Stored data

=== Section Start ===

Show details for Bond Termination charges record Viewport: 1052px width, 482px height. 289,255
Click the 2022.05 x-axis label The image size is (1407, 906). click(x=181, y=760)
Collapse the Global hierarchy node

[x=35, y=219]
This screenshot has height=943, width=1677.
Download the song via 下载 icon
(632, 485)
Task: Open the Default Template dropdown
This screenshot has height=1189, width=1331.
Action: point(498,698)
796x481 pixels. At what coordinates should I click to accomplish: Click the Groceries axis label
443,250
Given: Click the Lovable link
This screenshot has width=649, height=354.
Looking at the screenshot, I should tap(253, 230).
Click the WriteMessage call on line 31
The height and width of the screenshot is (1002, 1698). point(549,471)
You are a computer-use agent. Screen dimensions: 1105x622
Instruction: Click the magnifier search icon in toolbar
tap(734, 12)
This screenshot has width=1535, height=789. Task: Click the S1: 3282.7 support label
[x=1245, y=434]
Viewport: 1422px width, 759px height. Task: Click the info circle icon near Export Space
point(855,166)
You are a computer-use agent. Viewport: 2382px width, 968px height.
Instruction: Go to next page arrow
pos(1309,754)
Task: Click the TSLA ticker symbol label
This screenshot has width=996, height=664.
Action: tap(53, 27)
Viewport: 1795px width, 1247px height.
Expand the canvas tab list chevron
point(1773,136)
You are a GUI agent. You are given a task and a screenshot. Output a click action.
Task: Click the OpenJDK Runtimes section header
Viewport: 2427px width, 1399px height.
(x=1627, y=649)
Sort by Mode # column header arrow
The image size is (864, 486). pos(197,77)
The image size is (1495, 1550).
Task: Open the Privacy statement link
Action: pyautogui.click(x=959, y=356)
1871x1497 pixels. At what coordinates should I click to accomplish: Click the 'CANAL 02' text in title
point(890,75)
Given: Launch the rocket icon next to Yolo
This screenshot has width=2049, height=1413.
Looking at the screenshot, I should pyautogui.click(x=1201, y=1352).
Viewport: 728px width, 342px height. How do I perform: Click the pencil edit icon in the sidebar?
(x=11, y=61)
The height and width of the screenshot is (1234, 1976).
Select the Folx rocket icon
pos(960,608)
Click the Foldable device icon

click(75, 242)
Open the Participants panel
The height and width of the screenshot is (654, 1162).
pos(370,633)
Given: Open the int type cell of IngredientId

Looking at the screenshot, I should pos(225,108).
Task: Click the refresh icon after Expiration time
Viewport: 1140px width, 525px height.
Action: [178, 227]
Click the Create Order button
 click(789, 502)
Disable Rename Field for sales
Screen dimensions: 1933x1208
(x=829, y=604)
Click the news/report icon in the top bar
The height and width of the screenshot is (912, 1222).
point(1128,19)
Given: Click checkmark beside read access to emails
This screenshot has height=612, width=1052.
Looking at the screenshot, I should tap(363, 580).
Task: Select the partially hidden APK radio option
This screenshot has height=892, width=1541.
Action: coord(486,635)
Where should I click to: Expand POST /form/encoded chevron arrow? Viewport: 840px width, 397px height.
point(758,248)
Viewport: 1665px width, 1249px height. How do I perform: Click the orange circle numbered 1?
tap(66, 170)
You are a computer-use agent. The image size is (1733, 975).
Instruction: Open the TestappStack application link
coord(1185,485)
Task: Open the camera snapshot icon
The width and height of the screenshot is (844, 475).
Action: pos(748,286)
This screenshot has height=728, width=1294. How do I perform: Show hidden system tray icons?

=== Section End ===

◆ **Directions**
A line qualifies when it holds the word "agent"; report all qualifying lines from the records above.

◆ **Solution for this problem**
You are a computer-use agent. Screen dimensions: 1105x622
You are a computer-use agent. Viewport: 2382px width, 968px height.
You are a GUI agent. You are given a task and a screenshot. Output a click action.
You are a computer-use agent. The image size is (1733, 975).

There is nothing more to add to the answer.